What the task asks – Every line from the one bearing "Task: Click the 2026" through the last line of the entries should be printed exactly, with no other output.

Material supplied Block Start

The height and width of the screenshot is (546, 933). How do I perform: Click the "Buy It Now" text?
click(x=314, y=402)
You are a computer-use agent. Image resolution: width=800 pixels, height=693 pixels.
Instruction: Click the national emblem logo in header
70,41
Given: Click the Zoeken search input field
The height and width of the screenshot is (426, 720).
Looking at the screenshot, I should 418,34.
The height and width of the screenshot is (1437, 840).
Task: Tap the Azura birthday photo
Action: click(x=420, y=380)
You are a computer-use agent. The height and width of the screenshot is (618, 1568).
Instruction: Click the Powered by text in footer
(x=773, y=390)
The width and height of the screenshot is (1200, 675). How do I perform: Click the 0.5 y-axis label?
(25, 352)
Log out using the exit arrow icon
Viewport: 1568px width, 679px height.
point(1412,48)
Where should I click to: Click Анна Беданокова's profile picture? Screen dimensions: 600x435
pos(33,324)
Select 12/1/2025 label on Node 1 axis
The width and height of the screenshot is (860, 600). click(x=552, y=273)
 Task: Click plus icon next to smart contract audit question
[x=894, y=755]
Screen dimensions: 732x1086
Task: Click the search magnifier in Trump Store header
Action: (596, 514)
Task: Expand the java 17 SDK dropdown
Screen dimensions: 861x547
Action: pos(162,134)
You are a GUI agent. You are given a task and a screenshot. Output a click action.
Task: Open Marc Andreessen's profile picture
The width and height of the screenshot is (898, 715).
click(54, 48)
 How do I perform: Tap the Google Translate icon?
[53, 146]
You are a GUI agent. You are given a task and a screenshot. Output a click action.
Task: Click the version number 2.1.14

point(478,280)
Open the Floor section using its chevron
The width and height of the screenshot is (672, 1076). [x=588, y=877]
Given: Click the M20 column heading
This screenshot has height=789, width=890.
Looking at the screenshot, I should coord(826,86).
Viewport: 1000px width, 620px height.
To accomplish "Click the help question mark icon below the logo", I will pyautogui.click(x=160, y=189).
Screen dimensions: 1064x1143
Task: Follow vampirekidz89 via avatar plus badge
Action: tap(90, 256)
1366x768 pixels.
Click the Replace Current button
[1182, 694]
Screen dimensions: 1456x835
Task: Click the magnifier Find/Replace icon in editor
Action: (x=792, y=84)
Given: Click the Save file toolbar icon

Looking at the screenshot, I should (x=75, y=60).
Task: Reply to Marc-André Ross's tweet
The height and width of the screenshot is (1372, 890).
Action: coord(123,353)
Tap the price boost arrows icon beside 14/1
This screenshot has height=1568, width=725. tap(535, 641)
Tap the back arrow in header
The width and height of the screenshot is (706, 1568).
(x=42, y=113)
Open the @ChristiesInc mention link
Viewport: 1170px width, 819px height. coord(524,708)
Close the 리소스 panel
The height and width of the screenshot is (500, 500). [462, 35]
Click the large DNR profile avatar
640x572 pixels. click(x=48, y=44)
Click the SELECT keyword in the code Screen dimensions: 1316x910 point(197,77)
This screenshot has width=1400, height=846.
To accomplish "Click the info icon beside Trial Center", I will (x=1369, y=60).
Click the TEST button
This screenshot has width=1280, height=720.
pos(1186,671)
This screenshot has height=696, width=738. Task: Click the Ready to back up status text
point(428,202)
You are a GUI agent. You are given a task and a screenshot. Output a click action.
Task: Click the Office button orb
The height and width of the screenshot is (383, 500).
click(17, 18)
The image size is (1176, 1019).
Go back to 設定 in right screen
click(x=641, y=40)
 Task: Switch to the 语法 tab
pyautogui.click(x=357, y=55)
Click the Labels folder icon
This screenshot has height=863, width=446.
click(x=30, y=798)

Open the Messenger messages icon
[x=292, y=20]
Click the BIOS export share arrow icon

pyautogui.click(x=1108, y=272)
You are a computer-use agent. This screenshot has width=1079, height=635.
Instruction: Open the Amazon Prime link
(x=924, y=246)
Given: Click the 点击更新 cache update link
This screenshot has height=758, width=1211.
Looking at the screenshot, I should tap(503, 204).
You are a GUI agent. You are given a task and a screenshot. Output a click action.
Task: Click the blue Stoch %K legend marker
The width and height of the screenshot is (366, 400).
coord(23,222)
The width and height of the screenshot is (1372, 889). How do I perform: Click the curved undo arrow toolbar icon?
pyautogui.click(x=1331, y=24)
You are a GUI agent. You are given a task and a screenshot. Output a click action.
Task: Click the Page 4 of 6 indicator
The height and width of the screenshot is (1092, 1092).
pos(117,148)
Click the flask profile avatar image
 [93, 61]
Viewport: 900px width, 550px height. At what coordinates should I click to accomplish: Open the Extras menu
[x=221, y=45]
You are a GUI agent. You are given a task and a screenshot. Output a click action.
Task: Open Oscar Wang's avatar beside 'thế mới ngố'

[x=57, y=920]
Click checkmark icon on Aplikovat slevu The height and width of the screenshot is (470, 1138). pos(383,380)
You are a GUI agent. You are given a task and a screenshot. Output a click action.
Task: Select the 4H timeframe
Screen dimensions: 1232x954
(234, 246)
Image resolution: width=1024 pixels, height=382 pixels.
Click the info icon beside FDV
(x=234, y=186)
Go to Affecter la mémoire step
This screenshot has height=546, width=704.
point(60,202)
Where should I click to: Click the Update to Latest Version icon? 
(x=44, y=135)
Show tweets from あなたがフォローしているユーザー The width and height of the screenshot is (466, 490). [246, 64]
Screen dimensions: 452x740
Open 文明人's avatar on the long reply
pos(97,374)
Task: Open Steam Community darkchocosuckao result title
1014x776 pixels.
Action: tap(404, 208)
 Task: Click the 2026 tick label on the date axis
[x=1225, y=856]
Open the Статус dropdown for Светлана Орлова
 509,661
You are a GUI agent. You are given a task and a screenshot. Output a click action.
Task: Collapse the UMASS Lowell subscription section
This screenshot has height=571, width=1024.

Material supplied Block End

Result of this task –
 Task: Click the 2026 tick label on the date axis
[x=1225, y=856]
Open the Статус dropdown for Светлана Орлова
 509,661
You are a GUI agent. You are given a task and a screenshot. Output a click action.
Task: Collapse the UMASS Lowell subscription section
This screenshot has height=571, width=1024.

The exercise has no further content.